The information reportedly first surfaced on Russian cybercrime forums, and was soon circulating via file-sharing sites and BitTorrent. "It's important to note that in this case and in others, the leaked usernames and passwords were not the result of a breach of Google systems," the company says. "Often, these credentials are obtained through a combination of other sources."

Many of the leaked credentials appear to be at least three years old, and to relate primarily to U.S. and U.K. users, according to a Danish language analysis of the password dumps published by Peter Kruse, an e-crime specialist at security firm CSIS Security Group.

Google says most of the leaked credentials would have posed little risk to Google service users. "We found that less than 2 percent of the username and password combinations might have worked, and our automated anti-hijacking systems would have blocked many of those login attempts," the company reports. "We've protected the affected accounts and have required those users to reset their passwords."

Security experts have commended Google for quickly reviewing the leaked data and locking down at-risk accounts in the wake of the credential leak. "Kudos to Google for analyzing the contents of the password dump and releasing information in a blog post following disclosure," London-based Gavin Millard, who's the European, Middle East and Asia technical director at Tenable Network Security, tells Information Security Media Group. "Follow their good advice and use two-step verification for login, if you don't already, to protect your account."


Gavin Millard at Tenable Network Security discusses the credential dump

Leak Source Remains Unknown

The question of where the dumped credentials originated remains unanswered, although many security experts suspect they were amassed using a combination of phishing e-mails, botnet-backed malware infections on consumers' PCs, and hacks of third-party sites, all of which would have captured numerous credentials, not just related to Gmail users.

"The leaked passwords are more than likely from a larger cache, probably multiple ones, that an enterprising hacker spent a few minutes 'grepping' through for @gmail addresses," says Millard, referring to the Unix command-line utility grep, which can be used to search plain text for data that matches a given expression. "It's pretty common following a password dump that they are searched through for useful domains like corporate addresses for further exploitation."

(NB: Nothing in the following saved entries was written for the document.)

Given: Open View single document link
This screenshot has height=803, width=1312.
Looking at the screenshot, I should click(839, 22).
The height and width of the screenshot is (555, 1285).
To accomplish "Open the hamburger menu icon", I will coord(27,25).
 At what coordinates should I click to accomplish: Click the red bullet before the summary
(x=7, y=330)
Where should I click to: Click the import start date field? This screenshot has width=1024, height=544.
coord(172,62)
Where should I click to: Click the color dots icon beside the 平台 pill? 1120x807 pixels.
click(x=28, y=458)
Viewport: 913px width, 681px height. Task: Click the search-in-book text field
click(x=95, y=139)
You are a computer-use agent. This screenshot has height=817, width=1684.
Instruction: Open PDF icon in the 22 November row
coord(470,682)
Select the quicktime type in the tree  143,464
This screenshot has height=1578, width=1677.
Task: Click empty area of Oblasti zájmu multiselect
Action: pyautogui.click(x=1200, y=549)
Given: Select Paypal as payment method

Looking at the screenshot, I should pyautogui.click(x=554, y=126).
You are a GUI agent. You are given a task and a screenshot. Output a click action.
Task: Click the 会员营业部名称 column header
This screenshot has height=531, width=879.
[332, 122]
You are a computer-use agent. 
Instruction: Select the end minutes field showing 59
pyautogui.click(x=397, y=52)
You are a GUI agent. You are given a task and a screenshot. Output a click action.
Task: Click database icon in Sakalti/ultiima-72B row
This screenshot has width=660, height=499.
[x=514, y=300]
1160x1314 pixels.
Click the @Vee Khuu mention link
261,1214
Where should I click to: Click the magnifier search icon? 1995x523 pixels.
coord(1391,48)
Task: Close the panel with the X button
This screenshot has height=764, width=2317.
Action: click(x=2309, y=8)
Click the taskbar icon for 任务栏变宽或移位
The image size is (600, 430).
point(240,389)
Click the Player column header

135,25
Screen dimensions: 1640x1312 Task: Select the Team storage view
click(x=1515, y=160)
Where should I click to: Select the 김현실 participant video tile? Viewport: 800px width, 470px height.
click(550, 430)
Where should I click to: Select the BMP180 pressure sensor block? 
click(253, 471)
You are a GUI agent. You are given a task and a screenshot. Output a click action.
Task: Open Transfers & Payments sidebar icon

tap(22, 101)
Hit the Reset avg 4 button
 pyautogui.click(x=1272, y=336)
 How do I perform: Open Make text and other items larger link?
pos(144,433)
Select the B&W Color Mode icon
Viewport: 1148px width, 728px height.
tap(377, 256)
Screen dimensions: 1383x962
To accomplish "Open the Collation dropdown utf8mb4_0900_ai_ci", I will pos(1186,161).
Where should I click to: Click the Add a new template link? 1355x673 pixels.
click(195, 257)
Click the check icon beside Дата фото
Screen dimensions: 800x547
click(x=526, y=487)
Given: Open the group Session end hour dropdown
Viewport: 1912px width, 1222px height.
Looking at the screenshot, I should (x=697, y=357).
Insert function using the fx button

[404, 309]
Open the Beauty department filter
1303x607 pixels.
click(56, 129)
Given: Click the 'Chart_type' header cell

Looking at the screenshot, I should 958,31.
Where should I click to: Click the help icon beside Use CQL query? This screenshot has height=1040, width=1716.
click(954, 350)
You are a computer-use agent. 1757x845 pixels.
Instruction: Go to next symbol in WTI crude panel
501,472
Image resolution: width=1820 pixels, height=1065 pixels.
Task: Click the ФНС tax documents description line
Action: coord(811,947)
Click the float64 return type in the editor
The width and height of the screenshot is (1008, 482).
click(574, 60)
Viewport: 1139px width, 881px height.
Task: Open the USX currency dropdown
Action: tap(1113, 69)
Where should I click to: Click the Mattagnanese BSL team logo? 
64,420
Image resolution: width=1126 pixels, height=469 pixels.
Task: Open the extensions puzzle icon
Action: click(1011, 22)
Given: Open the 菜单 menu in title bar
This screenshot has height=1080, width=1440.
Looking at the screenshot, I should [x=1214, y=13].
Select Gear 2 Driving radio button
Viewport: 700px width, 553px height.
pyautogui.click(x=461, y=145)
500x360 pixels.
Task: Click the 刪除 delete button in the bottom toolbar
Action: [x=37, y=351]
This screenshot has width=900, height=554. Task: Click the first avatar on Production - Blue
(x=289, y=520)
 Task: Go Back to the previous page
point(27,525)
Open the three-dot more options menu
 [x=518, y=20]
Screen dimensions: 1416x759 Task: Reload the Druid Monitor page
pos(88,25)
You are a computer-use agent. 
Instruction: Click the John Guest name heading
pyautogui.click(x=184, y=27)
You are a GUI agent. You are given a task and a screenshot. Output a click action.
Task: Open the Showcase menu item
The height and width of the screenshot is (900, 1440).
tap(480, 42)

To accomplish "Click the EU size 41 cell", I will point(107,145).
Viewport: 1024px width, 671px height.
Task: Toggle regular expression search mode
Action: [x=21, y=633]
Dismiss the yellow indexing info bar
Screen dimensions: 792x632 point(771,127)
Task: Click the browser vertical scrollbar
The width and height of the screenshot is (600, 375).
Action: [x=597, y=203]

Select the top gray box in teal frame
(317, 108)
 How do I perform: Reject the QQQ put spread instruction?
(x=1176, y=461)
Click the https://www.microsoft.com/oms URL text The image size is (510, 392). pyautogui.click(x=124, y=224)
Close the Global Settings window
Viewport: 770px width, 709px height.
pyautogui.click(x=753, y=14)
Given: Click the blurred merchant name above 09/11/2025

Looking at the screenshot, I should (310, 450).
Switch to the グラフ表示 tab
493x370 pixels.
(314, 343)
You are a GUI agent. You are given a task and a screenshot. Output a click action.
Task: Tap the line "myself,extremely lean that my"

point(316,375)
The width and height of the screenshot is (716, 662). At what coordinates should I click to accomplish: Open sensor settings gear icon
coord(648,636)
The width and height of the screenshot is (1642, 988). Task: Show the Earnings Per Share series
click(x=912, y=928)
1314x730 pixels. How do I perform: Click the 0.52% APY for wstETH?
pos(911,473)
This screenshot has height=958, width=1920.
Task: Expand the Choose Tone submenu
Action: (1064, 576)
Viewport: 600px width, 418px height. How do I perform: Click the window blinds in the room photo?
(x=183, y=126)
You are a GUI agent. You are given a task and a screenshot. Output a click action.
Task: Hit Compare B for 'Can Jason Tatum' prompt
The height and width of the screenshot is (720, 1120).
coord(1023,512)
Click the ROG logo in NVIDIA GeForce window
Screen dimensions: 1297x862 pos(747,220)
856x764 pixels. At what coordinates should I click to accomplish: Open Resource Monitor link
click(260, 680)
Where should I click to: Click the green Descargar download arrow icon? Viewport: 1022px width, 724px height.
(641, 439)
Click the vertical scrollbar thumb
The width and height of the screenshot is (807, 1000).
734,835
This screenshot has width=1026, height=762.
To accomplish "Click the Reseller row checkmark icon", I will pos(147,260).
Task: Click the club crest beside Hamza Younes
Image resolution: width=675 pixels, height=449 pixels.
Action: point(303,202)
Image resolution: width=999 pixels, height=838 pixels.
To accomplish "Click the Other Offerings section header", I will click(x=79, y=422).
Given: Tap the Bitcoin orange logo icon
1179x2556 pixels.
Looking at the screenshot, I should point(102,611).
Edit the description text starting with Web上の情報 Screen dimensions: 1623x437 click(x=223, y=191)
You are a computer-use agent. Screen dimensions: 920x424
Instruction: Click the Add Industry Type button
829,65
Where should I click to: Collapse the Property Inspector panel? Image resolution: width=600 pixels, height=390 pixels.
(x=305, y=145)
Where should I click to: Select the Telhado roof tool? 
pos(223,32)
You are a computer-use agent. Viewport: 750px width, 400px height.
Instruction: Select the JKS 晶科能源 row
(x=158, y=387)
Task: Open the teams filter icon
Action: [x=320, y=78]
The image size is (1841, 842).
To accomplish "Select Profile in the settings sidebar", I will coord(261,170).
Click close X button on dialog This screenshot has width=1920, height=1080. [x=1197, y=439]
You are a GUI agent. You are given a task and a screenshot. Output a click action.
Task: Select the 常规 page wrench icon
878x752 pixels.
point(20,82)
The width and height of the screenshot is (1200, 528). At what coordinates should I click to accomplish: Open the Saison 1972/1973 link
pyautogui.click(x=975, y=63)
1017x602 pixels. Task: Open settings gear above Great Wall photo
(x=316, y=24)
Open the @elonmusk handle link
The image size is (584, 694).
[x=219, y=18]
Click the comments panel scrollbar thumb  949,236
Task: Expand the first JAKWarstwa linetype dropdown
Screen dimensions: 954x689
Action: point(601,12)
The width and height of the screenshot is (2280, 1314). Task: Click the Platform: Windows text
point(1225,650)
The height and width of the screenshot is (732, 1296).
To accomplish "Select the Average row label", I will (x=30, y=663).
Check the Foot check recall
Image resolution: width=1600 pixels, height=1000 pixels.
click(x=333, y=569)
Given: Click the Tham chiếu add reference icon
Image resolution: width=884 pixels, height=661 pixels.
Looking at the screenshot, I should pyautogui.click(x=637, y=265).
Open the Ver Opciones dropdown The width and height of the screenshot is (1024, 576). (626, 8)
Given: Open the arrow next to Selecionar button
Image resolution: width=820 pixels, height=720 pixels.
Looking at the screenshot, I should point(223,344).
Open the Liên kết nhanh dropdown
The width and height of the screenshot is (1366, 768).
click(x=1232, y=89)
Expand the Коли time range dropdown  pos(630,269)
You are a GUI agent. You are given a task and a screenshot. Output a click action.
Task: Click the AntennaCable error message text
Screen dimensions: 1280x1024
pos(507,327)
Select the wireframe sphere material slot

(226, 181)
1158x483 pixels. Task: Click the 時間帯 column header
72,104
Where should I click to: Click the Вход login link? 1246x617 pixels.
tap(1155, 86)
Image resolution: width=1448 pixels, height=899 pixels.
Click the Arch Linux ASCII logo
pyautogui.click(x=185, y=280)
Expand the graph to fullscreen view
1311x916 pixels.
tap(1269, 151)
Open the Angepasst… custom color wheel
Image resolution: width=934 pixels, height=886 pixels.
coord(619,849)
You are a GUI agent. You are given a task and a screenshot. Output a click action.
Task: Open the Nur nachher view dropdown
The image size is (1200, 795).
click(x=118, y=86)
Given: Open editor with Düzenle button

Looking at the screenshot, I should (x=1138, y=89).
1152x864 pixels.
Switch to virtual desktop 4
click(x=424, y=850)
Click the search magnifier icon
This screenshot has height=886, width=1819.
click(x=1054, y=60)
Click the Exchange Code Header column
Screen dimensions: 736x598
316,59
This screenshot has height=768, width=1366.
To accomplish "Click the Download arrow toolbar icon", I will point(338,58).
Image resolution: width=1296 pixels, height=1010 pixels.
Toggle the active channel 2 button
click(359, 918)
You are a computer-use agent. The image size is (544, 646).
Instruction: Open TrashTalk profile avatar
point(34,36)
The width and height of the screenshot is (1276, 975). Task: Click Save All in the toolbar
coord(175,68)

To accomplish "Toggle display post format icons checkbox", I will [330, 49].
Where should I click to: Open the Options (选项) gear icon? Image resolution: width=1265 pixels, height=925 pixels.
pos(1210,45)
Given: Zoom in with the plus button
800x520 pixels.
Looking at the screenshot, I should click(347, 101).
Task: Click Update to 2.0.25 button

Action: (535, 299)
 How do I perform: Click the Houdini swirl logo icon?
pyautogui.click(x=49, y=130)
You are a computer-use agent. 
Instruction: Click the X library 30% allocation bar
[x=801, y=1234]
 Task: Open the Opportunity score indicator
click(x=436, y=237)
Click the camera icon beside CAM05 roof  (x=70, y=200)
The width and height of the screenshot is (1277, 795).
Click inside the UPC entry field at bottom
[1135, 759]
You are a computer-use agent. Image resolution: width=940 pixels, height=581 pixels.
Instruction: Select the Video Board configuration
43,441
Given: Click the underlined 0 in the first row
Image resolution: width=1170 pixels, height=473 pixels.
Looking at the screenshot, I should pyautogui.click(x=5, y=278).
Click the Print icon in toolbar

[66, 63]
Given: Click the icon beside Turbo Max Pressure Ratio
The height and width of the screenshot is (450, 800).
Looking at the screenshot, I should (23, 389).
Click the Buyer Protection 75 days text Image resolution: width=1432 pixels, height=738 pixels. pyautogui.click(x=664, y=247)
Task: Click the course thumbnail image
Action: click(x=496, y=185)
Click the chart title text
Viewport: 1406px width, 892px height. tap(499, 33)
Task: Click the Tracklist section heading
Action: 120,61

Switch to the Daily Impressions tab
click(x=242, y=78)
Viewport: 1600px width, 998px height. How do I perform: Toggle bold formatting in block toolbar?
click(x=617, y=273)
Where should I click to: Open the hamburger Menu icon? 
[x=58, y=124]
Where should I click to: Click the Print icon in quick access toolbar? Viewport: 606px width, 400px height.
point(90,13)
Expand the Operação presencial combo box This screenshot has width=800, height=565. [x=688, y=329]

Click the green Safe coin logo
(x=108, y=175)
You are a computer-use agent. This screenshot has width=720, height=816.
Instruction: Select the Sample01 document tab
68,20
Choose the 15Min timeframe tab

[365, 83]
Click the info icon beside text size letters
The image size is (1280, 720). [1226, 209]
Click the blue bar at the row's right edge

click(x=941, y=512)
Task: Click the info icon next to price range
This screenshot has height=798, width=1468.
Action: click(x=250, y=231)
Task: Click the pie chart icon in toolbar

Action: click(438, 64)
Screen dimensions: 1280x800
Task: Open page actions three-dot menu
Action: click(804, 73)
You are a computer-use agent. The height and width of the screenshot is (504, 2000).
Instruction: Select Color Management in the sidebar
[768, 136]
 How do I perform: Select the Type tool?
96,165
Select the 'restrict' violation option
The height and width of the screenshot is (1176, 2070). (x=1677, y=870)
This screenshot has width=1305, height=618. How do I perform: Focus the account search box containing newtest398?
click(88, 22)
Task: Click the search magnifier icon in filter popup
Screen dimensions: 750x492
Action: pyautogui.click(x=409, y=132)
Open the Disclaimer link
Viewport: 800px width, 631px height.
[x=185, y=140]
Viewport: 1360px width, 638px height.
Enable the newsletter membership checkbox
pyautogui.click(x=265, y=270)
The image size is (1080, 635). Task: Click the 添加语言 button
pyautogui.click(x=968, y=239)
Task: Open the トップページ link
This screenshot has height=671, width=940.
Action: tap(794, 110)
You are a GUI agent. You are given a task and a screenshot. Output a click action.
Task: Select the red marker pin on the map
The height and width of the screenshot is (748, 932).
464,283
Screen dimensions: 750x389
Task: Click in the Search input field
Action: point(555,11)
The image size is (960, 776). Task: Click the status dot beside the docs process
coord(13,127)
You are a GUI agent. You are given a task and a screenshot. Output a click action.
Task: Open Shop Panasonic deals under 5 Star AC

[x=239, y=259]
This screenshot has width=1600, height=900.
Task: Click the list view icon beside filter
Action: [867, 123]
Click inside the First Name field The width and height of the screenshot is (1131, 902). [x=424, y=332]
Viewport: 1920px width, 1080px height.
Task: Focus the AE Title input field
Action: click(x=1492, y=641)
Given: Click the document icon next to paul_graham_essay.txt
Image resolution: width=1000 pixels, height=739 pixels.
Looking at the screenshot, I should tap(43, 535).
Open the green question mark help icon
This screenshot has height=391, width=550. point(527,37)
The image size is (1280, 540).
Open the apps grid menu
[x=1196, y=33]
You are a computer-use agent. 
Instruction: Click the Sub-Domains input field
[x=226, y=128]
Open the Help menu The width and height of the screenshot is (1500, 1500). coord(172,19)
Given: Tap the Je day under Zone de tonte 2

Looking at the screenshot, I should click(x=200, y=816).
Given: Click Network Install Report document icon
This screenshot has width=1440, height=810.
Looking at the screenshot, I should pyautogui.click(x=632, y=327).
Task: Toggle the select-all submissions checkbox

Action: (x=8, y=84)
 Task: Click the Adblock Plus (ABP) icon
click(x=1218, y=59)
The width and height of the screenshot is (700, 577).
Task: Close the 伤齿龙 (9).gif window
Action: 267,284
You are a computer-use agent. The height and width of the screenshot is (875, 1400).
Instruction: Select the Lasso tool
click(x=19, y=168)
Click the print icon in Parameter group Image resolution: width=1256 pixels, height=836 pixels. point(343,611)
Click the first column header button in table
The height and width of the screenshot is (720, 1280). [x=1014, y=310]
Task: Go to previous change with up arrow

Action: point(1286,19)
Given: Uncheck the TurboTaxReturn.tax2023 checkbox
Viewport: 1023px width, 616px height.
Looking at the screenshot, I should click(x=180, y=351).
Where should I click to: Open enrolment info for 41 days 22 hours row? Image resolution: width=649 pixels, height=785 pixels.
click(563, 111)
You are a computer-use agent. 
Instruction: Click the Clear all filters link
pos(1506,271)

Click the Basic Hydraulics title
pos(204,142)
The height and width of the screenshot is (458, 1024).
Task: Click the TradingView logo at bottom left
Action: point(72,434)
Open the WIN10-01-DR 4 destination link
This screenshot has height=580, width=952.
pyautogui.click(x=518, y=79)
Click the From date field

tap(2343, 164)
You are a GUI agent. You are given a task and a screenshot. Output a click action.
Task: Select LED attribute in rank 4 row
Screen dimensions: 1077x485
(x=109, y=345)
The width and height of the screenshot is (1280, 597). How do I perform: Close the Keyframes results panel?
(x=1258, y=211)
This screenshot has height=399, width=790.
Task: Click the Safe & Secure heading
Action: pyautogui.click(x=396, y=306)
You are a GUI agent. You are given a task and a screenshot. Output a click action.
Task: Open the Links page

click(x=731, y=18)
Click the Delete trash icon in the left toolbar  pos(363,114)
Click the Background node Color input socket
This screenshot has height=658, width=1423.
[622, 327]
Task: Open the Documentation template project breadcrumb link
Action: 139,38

If the dumped credentials didn't come from a breach of Google's systems, that means the leaked passwords associated with the Google usernames - which also function as Gmail addresses - were likely created for other sites. But because many people reuse their passwords across multiple sites, the risk now is that attackers could use the leaked credentials to log into any site at which a user registered using their Gmail address and the reused password.